Gibellula attenboroughii

Scientific classification
- Kingdom: Fungi
- Division: Ascomycota
- Class: Sordariomycetes
- Order: Hypocreales
- Family: Cordycipitaceae
- Genus: Gibellula
- Species: G. attenboroughii
- Binomial name: Gibellula attenboroughii H.C. Evans & J.P.M. Araújo

= Gibellula attenboroughii =

- Genus: Gibellula
- Species: attenboroughii
- Authority: H.C. Evans & J.P.M. Araújo

Species of parasitic fungus

Gibellula attenboroughii is a species of parasitoid fungus found on arachnids. It was first discovered in 2021 during the BBC Winterwatch television series and is named after the naturalist and broadcaster David Attenborough. It parasitises the spiders Meta menardi and Metellina merianae. G. attenboroughii has only been recorded on the island of Ireland & in Western Sweden, although there are specimens of Gibellula tentatively identified as G. attenboroughii known from Wales. The spiders the fungus parasitises are found predominantly in caves and man-made spaces like cellars and culverts. Spiders infected by the fungus undergo behavioural changes that lead them to move to more open areas before dying, facilitating the dispersal of the fungal spores.

== Taxonomy ==
The species was first discovered in 2021 during the BBC Winterwatch television series. An infected Metellina merianae spider was found on the ceiling of an abandoned gunpowder storeroom at Castle Espie, located in County Down, Northern Ireland. The specimen was provisionally identified as Gibellula pulchra. The BBC sent images of the specimen to H.C. Evans, suggesting that the specimen might represent a new species of Gibellula. This hypothesis was discussed in the following year's Springwatch series, following which the specimen was removed from the storeroom and sent for examination. Analysis of the morphology of the fungus in the wild and in culture, as well as genetic data, led to the description of G. attenboroughii as a new species distinct from G. pulchra. Genetic data supports the position of Gibellula attenboroughii in the G. pulchra complex, but its exact relationships with close species such as G. flava are speculative.

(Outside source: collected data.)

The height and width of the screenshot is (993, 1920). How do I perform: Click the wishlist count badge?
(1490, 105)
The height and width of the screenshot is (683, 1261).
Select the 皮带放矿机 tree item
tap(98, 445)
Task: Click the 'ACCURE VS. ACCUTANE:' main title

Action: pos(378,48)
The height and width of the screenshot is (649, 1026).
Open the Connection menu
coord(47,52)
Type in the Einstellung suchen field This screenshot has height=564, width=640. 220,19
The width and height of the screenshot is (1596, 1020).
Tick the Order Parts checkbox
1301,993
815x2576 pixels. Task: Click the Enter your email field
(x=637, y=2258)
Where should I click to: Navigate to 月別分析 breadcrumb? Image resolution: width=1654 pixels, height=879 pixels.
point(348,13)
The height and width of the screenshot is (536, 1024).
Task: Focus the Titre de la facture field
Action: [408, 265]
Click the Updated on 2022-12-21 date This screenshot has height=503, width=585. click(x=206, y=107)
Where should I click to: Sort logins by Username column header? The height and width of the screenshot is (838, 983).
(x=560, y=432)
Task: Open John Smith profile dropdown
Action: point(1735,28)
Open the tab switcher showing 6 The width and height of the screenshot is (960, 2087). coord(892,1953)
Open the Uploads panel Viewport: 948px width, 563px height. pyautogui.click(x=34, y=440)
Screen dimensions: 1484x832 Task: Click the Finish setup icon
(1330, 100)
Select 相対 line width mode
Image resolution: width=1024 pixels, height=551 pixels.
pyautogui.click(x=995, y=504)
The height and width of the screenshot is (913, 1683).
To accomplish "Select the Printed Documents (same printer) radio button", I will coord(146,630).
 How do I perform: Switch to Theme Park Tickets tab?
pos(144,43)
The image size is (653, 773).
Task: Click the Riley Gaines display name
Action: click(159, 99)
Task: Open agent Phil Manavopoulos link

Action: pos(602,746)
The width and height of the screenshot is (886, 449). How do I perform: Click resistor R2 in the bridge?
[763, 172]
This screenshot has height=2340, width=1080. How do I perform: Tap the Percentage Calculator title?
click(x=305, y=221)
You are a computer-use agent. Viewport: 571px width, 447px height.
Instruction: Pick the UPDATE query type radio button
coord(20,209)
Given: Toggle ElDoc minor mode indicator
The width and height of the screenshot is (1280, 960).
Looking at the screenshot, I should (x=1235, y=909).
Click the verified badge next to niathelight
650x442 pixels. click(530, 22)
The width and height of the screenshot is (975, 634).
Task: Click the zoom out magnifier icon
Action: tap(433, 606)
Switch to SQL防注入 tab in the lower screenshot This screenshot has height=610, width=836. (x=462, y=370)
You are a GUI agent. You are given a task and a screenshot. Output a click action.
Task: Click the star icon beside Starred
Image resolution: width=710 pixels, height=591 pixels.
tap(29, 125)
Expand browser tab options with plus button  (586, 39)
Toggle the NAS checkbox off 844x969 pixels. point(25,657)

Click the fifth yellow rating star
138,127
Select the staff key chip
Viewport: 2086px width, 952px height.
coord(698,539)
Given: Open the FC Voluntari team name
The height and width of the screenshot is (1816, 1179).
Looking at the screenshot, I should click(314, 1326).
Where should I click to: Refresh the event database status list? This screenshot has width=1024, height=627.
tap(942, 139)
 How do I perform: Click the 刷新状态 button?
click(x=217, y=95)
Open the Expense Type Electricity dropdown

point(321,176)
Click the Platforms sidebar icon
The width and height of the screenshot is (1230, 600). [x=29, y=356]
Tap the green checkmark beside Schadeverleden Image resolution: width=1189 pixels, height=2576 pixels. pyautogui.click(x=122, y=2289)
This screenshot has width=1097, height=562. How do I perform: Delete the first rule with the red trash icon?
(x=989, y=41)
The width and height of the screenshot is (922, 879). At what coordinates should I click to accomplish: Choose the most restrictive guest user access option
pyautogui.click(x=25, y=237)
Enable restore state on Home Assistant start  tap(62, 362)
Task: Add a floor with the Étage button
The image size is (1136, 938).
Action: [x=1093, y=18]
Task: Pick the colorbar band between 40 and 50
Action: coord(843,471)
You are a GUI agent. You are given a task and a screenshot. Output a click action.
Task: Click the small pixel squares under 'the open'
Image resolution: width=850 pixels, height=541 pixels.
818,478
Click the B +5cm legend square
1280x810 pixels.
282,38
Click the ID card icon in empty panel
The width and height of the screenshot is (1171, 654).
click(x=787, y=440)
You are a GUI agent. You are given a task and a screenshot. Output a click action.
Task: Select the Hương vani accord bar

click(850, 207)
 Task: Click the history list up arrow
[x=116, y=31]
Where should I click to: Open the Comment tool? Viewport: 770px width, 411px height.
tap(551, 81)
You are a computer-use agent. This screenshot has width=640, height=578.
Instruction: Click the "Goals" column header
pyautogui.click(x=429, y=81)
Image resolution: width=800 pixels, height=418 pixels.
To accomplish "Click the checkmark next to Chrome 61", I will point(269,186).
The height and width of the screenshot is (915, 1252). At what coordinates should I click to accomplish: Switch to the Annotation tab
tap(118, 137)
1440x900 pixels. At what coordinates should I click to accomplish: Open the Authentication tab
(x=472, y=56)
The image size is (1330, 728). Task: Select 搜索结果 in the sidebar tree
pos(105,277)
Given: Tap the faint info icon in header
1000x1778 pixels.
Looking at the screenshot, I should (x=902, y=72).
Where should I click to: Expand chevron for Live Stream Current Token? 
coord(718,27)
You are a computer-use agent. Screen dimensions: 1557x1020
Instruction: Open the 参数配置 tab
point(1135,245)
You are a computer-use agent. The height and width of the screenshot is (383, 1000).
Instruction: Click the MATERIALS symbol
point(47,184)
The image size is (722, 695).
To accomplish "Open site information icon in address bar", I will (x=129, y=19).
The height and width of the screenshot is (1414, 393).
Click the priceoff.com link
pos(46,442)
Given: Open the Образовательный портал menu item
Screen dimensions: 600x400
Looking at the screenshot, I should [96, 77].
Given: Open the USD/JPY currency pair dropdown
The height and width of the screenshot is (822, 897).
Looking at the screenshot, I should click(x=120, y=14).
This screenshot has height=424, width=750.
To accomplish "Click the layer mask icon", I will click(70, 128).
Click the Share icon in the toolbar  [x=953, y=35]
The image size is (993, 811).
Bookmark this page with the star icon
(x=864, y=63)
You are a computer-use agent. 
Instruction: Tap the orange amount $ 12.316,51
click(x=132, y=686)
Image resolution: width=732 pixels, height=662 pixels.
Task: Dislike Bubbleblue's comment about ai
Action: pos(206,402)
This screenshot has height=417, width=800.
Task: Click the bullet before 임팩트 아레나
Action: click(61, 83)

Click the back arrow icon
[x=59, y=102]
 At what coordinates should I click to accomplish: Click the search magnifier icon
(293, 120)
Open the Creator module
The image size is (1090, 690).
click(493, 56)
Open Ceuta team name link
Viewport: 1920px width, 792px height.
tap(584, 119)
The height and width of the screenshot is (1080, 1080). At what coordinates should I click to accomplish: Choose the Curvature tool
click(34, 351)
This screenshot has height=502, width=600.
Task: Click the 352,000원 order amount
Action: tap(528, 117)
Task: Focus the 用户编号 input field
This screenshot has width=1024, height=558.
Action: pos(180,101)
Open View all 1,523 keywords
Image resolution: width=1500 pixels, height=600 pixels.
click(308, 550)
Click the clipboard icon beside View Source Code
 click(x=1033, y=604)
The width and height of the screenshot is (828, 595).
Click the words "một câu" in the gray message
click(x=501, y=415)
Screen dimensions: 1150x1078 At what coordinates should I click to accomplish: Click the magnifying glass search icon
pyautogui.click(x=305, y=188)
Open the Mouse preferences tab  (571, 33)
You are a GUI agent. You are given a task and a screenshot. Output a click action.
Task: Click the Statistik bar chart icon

Gibellula attenboroughii is named after the naturalist and broadcaster David Attenborough, who served as controller of BBC 2 and helped develop the Natural History Unit of BBC Studios, which produced the documentary during which this species was discovered. Popular science reporting informally described the fungus as turning the spiders into "zombies".

== Morphology ==
In the holotype specimen on Metellina merianae, the mycelial mat is dense and white, turning creamish yellow upon drying. There are many cylindrical, swollen, and woolly (floccose) synnemata all over the specimen. The synnemata are creamish-white in color and have a diameter of up to 250 μm at the base, tapering at the tip. They are 3–7 mm long and have the tip swollen and club- or oval-shaped. The conidiophores are present along the entire synnemata, more sparsely at the base and becoming more dense towards the tip. The conidiophores at the base have long stipes 80–120 × 5–8 μm in dimension, while those towards the tip have shorter stipes 20–30 × 6–8 μm in dimension. The heads are aspergilliform or occasionally penicillioid, with a rough wall, and 1 or 2 prominent septa.

== Habitat ==
Gibellula attenboroughii is currently known only from the island of Ireland. In Northern Ireland, it has been recorded from County Down and County Fermanagh. In the Republic of Ireland, it is known from County Cavan. Specimens of Metellina merianae spiders infected with Gibellula fungi from Wales may also represent records of G. attenboroughii, but this identification is tentative.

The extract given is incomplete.